Communiqué – L’eau potable d’un esker majeur au Québec menacée par un projet de mine à ciel ouvert : des groupes citoyens et environnementaux demandent l’intervention de la Ministre de l’environnement

Val-d’Or, le 9 mai 2018 – Le Comité citoyen de protection de l’esker, le Regroupement Vigilance Mines de l’Abitibi et du Témiscamingue, Eau Secours et la Coalition Pour que le Québec ait meilleure mine! s’unissent afin de demander l’intervention du gouvernement du Québec face au projet Authier de la compagnie australienne Sayona Mining à La Motte, en Abitibi-Témiscamingue.

Cette mine à ciel ouvert, qui serait à moins de 500 mètres de l’esker Saint-Mathieu-Berry, soulève plusieurs inquiétudes au sein de la population de la région. « Nous sommes préoccupés par les impacts à long terme que ce projet de mine à ciel ouvert pourrait avoir sur la qualité de l’eau de l’esker situé au nord du projet et sur les milieux humides situés au sud. L’historique de pollution et d’accidents environnementaux reliés aux mines en région nous fait craindre pour la qualité de l’eau de l’esker », s’inquiète Marc Nantel, porte-parole du Regroupement Vigilance Mines de l’Abitibi et du Témiscamingue.

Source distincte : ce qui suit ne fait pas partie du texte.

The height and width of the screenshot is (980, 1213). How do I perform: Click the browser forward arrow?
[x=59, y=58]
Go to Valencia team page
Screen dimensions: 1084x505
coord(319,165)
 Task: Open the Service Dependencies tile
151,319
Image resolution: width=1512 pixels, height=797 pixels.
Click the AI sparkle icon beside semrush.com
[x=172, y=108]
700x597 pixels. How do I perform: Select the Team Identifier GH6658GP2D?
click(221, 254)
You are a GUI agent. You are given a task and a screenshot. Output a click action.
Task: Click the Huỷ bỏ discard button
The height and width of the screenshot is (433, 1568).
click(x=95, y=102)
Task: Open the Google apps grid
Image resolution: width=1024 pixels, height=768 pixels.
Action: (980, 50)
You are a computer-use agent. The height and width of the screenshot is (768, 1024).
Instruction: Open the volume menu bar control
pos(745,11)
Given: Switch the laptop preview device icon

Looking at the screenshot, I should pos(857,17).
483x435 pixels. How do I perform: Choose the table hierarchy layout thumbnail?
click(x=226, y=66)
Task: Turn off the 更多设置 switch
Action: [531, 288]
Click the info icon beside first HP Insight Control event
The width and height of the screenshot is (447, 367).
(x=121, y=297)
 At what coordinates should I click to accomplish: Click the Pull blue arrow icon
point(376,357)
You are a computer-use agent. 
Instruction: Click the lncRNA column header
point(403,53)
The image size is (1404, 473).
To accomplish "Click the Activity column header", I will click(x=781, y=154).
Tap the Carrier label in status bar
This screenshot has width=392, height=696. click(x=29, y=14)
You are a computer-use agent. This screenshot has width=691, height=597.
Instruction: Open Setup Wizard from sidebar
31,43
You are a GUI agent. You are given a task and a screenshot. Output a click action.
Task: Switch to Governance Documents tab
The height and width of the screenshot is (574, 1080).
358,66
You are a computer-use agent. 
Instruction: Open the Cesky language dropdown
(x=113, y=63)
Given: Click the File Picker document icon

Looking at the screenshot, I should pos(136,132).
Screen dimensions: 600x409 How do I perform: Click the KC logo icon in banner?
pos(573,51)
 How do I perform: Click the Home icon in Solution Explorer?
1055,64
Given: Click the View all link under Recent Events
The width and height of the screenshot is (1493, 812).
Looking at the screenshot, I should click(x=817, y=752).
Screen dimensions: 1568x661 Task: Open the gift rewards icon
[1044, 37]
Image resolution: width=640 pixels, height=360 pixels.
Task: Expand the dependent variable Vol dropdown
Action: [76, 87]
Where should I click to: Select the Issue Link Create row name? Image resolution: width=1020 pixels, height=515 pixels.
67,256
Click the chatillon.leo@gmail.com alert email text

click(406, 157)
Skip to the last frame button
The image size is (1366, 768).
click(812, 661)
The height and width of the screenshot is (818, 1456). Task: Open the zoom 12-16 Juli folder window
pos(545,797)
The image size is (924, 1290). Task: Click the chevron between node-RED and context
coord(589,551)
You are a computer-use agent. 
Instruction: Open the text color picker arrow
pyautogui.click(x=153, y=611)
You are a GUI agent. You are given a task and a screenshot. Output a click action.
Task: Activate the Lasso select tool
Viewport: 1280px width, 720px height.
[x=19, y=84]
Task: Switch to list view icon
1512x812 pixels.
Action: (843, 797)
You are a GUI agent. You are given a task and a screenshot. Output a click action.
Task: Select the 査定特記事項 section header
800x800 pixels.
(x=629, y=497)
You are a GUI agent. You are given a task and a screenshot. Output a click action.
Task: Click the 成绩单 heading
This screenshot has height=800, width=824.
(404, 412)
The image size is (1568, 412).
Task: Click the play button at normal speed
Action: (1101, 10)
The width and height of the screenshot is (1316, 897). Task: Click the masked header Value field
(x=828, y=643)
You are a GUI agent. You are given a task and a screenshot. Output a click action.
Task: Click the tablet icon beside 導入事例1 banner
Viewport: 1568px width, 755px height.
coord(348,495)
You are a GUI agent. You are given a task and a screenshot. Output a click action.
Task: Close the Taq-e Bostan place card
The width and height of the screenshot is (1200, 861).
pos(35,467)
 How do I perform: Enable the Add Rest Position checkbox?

Les groupes ont déposé une demande officielle à la Ministre du Développement durable, de l’Environnement et de la Lutte contre les changements climatiques, Mme Isabelle Melançon, pour qu’elle utilise les nouveaux pouvoirs qui lui sont conférés en vertu des récentes modifications apportées à la Loi sur la qualité de l’environnement afin de soumettre le projet Authier à la procédure d’évaluation et d’examen des impacts sur l’environnement ainsi qu’à une enquête du Bureau d’audiences publiques sur l’environnement (BAPE). « Nous demandons à la Ministre d’utiliser ses nouveaux pouvoirs parce que ce projet pourrait avoir des répercussions majeures sur l’eau et l’environnement de la région. Nous pensons que les enjeux reliés à ce projet sont tels qu’ils commandent un temps d’arrêt afin d’étudier rigoureusement les impacts potentiels, ce qui selon nous doit passer par la réalisation d’études indépendantes et une enquête du BAPE », explique Michaël Pelletier-Lalonde, porte-parole du Comité citoyen de protection de l’esker.

La minière a réussi pour l’instant à soustraire son projet de la procédure d’évaluation environnementale en disant vouloir prélever uniquement 1 900 tonnes de minerai par jour, tout juste sous la barre de la limite réglementaire de 2 000 tonnes par jour qui oblige un BAPE. «Selon ses propres études de préfaisabilité publiées en 2017, Sayona Mining prévoit générer plus de 60 millions de tonnes de déchets miniers durant 13 années de production, incluant 9 millions de tonnes de résidus miniers très fins potentiellement toxiques pour l’environnement. La minière prévoit même prolonger la mine si elle trouve davantage de minerai. Dans ce contexte, il nous apparaît inacceptable et irresponsable que la minière tente aujourd’hui d’éviter une évaluation environnementale par le BAPE en présentant un projet juste sous la limite de 2 000 tonnes par jour», explique Ugo Lapointe, porte-parole de la Coalition Pour que le Québec ait meilleure mine!

Des séances d’information du public tenues par Sayona Mining à La Motte et à Pikogan n’ont pas su répondre aux préoccupations exprimées par les citoyens quant aux répercussions écologiques du projet. « Les gens de la région ont eu droit à de fausses consultations du public orchestrées par la minière et ils sont restés sur leur faim. Plusieurs questions demeurent encore sans réponse. La Ministre Melançon a le pouvoir d’enclencher un vrai processus de consultations publiques si les préoccupations des citoyens le justifie. Il ne fait aucun doute que les citoyens de la région ont raison d’être inquiets pour leur eau et qu’ils devraient avoir le droit à un BAPE », conclut Alice-Anne Simard, directrice générale d’Eau Secours.